As with any tool, OCR should be used strategically and not blindly applied to entire data populations. This is both because applying it to massive datasets is not only going to increase the time spent and cost of your litigation spend, but you can also run into ESI issues from overwriting or omitting native metadata.
So, what exactly is Optimal Character Recognition? In basic words, OCR is the process of converting images and flat non-searchable documents into searchable text documents. This could be when you need to pull text from an image such as an infographic or need to convert physically scanned documents into a searchable document so you can search for keywords.
When it comes to OCR technology, most industry standard eDiscovery processing tools and review platforms already have an OCR option built in. You can also find third-party OCR tools where you can then load the data into your preferred platform. It’s important to note however that OCR Text is not the same as Extracted Text.
Extracted Text should always be the preferred method as it comes directly from the native file metadata and is extracted from ESI processing tools. Extracted Text is 100% accurate while OCR Text is not always 100% accurate. You should strive to use OCR to compliment extracted text whenever possible. Work to maintain native files and original metadata whenever possible. Extracted Text should be used on data that is already searchable, this includes data sources such as email, interactive PDFs, web-based content, and other items you can search in native format.

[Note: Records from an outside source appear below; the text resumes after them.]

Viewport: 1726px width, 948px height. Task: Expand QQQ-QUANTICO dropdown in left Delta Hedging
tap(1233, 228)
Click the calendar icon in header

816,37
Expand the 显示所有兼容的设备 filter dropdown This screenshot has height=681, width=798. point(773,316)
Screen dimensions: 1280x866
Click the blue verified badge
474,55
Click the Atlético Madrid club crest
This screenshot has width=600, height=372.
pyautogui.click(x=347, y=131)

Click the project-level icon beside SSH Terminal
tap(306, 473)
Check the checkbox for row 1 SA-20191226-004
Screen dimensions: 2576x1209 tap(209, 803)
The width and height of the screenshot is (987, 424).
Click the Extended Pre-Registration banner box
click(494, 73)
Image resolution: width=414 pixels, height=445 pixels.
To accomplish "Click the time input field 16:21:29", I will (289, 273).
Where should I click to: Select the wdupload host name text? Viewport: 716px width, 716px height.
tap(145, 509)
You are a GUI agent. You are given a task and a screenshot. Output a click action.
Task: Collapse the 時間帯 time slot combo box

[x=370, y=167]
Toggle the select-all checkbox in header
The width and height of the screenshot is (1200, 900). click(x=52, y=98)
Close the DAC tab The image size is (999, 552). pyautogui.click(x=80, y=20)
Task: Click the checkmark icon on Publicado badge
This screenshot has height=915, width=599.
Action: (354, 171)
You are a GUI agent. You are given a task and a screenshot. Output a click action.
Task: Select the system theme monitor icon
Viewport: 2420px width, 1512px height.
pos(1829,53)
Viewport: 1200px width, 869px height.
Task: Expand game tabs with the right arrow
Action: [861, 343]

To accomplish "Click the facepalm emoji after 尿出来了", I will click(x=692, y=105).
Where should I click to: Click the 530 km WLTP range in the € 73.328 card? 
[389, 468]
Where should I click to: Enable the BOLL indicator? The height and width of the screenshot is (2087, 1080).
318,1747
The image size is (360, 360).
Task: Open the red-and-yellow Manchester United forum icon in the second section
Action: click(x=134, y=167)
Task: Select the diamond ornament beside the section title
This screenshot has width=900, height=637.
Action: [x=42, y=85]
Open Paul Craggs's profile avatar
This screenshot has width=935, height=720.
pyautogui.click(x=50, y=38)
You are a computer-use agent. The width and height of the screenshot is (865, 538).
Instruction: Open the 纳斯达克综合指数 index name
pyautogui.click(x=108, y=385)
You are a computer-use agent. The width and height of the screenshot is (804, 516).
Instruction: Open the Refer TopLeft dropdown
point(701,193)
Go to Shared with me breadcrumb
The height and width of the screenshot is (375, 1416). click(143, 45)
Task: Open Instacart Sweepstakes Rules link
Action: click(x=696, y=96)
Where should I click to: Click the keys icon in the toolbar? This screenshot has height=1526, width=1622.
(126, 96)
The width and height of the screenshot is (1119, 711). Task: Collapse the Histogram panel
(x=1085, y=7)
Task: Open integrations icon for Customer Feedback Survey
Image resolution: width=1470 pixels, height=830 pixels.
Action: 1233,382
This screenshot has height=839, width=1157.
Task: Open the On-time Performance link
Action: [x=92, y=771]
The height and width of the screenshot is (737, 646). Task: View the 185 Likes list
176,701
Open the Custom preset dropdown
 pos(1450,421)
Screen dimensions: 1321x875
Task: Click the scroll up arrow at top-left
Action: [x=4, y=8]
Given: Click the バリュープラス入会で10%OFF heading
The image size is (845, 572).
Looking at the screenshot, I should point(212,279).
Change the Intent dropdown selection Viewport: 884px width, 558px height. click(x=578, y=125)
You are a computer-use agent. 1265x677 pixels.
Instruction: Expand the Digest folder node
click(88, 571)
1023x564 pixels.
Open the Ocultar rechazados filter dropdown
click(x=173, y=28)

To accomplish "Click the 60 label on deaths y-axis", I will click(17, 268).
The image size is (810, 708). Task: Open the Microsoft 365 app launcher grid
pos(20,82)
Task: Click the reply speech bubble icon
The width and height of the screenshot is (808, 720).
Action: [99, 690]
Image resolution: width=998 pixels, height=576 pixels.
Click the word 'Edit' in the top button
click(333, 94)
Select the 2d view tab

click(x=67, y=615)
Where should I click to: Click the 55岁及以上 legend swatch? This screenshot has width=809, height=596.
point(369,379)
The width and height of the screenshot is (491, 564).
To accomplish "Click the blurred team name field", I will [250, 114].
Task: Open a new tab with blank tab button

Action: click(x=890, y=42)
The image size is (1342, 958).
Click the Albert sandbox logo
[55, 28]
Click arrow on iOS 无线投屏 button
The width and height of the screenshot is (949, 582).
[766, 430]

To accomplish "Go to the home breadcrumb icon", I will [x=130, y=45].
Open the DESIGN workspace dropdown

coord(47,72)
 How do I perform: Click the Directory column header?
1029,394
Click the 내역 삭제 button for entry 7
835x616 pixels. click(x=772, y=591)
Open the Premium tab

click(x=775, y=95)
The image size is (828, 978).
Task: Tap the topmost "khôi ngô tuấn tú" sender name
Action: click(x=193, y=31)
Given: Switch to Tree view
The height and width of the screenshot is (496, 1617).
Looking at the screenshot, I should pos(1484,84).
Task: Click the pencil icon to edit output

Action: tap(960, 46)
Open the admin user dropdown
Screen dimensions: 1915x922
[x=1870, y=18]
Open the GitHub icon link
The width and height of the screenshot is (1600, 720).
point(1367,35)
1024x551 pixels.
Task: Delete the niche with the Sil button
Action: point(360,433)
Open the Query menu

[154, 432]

When used strategically, OCR has a range of benefits including:
- Converting non-searchable documents into searchable text documents
- Quickly find relevant information: keywords, dates, phrases, and more
- Convert paper files into a searchable digital repository
- Edit and redact original documents
- Speeds up and increases efficiency of document review
- Paper documents are vulnerable to being lost or destroyed, OCR helps archive and store the information from those documents
- Some courts require text searchability